All lines from the opening of the entries below through the line containing "Click the -Register" must be output exactly as they appear, with no other lines.

#### Data shown

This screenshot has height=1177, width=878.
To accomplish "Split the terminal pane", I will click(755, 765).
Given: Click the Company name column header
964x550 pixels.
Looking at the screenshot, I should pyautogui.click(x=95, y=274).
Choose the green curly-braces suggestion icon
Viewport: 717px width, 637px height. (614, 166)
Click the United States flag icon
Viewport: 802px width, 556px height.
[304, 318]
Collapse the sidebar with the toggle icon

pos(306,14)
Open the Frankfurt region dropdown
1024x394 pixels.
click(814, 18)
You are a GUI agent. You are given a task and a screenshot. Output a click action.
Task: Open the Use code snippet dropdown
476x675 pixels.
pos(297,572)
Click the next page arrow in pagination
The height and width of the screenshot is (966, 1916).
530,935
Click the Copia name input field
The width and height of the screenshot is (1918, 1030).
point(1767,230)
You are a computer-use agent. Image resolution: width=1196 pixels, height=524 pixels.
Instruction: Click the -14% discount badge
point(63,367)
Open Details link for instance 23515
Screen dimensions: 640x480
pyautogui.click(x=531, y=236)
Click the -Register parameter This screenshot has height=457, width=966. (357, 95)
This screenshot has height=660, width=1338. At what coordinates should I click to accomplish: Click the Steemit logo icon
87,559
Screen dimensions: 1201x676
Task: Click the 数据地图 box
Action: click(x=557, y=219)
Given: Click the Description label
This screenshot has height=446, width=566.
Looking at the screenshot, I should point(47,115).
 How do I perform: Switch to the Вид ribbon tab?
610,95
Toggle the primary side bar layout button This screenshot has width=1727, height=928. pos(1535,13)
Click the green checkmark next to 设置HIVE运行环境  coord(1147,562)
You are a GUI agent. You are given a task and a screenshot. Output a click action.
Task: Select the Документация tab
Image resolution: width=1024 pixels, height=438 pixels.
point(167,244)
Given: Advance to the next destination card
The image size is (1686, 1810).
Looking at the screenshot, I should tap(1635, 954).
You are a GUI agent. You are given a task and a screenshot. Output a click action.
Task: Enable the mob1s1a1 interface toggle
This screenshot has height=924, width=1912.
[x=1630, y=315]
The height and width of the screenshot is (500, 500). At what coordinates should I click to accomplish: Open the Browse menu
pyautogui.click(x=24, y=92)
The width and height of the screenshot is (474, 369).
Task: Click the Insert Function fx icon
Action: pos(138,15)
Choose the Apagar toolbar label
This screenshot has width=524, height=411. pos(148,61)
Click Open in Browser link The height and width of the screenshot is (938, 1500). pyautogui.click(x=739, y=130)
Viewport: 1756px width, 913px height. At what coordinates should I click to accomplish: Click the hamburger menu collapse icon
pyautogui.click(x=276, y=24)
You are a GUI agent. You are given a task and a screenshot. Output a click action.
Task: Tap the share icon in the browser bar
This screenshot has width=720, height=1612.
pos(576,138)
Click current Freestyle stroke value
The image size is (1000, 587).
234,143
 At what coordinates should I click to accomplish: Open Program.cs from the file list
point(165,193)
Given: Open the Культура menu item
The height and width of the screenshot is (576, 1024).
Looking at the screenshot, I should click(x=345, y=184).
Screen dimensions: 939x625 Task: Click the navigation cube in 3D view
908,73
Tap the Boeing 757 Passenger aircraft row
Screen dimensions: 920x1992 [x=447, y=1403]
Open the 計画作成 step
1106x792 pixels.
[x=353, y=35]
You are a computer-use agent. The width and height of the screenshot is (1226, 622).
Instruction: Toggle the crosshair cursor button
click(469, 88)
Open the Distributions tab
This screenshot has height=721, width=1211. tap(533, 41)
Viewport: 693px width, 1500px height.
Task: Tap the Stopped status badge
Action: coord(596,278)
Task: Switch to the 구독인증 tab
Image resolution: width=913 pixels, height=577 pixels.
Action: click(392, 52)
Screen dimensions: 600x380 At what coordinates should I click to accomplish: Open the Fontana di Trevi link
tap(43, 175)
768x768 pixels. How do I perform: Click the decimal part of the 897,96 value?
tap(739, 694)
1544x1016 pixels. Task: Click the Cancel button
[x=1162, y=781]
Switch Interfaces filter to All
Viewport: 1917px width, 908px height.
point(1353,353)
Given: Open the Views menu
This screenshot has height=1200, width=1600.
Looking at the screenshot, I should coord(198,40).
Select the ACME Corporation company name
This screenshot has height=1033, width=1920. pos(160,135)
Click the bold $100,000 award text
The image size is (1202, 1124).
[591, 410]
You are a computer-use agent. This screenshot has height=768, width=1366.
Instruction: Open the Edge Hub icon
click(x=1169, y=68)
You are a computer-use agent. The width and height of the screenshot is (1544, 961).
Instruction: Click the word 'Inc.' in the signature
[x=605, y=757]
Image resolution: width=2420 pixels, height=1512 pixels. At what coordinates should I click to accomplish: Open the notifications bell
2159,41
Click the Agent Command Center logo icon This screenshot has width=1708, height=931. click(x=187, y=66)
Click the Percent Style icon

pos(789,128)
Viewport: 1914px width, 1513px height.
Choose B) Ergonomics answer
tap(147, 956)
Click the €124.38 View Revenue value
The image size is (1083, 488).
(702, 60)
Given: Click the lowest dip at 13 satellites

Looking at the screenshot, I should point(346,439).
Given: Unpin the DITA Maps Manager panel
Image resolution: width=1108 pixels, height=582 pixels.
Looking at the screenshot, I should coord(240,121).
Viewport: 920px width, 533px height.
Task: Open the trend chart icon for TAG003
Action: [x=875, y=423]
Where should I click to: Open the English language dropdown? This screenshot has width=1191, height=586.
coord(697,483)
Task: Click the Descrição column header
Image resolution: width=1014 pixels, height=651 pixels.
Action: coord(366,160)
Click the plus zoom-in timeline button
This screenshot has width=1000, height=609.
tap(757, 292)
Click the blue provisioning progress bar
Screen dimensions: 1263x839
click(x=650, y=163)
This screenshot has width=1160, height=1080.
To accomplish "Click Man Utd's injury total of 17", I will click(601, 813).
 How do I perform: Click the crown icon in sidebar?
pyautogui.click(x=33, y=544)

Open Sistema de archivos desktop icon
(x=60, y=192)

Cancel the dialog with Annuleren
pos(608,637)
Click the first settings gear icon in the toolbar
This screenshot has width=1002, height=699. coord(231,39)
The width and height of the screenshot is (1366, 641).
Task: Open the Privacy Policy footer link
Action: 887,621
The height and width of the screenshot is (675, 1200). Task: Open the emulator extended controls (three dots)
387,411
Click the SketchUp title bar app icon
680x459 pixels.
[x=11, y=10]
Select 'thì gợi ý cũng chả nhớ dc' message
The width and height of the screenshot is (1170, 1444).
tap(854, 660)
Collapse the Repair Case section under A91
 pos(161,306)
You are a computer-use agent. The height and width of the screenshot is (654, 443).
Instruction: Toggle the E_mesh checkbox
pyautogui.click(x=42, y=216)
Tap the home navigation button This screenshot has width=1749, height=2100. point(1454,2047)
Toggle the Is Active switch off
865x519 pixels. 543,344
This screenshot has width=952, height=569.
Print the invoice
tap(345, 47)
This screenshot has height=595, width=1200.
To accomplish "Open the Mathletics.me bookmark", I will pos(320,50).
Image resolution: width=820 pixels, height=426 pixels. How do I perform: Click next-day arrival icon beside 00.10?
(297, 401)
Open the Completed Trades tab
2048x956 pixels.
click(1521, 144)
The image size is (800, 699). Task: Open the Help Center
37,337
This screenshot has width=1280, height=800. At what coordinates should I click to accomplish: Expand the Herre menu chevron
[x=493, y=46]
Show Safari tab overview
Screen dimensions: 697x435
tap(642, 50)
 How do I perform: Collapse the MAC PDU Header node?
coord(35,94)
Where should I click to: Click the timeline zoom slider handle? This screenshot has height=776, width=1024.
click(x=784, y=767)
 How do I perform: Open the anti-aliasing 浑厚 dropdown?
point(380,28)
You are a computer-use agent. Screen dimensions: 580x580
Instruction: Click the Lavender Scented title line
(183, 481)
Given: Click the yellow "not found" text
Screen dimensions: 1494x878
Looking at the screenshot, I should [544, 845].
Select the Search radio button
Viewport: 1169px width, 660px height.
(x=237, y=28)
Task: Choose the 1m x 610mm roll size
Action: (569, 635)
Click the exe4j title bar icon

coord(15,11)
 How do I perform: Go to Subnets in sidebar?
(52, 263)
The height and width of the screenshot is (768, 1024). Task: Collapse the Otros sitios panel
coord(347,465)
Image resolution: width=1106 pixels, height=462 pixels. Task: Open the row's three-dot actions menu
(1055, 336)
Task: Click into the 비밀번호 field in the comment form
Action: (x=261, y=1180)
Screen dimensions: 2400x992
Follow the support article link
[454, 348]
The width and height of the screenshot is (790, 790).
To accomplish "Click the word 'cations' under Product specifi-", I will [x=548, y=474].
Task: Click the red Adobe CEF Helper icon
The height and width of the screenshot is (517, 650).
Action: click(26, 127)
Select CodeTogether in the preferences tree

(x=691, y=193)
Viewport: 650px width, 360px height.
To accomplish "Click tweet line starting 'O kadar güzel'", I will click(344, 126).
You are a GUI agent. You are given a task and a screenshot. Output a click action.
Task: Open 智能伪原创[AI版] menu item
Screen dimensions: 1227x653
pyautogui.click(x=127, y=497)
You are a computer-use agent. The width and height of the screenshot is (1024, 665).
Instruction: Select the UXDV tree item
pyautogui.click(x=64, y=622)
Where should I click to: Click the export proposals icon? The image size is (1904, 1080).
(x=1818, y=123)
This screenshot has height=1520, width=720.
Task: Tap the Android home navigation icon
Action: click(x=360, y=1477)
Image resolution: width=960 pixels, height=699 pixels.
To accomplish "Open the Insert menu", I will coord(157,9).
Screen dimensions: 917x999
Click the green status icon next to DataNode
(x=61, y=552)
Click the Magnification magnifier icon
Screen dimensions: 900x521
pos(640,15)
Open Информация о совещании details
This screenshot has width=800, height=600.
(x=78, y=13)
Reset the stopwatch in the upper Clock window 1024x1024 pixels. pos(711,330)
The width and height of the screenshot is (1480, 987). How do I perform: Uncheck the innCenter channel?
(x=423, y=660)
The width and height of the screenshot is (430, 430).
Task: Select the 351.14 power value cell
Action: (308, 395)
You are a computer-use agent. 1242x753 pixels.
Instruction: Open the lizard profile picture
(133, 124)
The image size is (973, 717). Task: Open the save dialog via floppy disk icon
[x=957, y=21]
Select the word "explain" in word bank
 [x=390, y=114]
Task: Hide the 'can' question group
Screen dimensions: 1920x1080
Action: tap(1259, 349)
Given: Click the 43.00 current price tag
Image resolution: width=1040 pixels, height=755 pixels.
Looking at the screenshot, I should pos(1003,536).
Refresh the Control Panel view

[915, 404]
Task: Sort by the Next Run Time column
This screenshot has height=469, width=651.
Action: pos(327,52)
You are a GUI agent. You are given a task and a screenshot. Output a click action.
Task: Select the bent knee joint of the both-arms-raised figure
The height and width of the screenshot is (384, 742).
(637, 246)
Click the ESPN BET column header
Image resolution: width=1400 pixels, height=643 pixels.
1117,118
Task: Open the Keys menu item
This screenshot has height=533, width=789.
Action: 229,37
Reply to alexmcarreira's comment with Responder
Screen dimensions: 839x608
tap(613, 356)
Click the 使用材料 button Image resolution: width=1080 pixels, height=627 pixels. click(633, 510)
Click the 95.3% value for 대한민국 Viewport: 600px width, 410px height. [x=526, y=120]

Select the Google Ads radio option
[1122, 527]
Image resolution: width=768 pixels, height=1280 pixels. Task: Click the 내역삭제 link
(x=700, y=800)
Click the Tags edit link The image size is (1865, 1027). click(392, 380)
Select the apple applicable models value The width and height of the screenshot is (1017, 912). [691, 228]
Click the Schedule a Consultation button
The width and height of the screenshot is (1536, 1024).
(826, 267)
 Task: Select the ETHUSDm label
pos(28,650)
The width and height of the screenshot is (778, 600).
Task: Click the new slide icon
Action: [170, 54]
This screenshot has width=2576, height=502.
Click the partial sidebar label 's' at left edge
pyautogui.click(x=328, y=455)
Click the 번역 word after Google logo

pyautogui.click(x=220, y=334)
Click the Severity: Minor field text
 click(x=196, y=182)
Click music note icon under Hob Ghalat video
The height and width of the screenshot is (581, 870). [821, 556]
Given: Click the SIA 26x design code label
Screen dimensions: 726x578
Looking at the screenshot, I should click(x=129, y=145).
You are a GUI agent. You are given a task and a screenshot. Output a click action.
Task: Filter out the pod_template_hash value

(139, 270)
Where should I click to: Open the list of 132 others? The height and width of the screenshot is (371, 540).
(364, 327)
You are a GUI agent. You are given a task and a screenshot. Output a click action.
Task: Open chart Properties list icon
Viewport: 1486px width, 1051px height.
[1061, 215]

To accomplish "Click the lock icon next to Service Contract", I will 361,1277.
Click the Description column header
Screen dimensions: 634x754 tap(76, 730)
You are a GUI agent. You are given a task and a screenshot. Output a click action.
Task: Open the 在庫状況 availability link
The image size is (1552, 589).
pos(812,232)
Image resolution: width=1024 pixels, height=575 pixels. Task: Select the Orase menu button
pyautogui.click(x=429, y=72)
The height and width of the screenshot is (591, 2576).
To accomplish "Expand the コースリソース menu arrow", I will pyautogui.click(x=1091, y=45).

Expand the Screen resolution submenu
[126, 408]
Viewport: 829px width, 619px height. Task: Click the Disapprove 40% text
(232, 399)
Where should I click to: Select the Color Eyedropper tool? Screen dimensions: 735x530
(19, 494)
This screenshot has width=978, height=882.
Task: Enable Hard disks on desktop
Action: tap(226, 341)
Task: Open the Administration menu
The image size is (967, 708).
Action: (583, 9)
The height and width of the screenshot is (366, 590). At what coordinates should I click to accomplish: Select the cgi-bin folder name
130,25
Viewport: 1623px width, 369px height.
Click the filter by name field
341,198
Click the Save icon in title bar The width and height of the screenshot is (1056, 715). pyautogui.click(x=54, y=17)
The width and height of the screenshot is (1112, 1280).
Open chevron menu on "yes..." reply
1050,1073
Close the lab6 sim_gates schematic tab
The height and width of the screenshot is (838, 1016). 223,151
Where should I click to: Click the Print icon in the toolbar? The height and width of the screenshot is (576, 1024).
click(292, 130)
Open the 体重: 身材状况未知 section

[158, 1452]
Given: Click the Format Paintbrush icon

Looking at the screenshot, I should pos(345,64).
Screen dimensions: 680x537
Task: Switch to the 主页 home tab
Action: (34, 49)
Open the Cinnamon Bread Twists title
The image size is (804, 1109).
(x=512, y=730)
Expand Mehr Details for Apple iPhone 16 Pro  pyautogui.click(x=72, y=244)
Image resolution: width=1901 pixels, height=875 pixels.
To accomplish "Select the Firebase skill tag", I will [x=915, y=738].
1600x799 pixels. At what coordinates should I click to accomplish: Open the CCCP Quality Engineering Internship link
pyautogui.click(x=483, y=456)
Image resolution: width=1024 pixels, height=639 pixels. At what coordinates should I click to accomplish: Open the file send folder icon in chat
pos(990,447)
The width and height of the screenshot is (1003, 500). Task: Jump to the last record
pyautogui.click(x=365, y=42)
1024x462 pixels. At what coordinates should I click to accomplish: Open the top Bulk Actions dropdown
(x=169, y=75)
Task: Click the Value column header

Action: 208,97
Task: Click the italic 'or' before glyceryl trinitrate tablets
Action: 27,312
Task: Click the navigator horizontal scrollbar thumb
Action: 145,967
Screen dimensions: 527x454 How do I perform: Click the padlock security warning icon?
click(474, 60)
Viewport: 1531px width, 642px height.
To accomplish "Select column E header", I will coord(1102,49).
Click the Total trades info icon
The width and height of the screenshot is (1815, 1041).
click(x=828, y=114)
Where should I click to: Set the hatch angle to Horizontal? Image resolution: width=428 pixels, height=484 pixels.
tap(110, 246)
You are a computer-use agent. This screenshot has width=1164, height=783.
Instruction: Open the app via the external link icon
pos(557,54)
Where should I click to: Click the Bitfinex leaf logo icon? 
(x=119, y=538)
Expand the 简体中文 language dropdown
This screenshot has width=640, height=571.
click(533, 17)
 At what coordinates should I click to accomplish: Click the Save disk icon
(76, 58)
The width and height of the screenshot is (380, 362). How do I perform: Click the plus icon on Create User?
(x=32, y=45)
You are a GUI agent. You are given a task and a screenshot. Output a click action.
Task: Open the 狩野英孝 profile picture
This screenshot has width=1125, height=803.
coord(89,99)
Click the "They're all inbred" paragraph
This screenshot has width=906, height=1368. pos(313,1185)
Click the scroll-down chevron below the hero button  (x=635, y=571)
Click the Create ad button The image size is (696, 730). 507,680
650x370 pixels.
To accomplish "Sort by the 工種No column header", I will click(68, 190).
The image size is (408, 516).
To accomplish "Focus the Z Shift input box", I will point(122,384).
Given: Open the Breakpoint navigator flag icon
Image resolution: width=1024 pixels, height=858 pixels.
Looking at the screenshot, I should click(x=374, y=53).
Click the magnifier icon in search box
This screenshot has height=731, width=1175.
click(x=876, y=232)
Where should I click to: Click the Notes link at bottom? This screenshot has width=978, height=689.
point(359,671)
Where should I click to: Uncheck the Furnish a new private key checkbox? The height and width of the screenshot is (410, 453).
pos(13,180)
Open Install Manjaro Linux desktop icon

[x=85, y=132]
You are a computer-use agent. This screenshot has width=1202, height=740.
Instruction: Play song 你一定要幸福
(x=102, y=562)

########

* Written solution
This screenshot has height=1177, width=878.
To accomplish "Split the terminal pane", I will click(755, 765).
Given: Click the Company name column header
964x550 pixels.
Looking at the screenshot, I should pyautogui.click(x=95, y=274).
Choose the green curly-braces suggestion icon
Viewport: 717px width, 637px height. (614, 166)
Click the United States flag icon
Viewport: 802px width, 556px height.
[304, 318]
Collapse the sidebar with the toggle icon

pos(306,14)
Open the Frankfurt region dropdown
1024x394 pixels.
click(814, 18)
You are a GUI agent. You are given a task and a screenshot. Output a click action.
Task: Open the Use code snippet dropdown
476x675 pixels.
pos(297,572)
Click the next page arrow in pagination
The height and width of the screenshot is (966, 1916).
530,935
Click the Copia name input field
The width and height of the screenshot is (1918, 1030).
point(1767,230)
You are a computer-use agent. Image resolution: width=1196 pixels, height=524 pixels.
Instruction: Click the -14% discount badge
point(63,367)
Open Details link for instance 23515
Screen dimensions: 640x480
pyautogui.click(x=531, y=236)
Click the -Register parameter This screenshot has height=457, width=966. (357, 95)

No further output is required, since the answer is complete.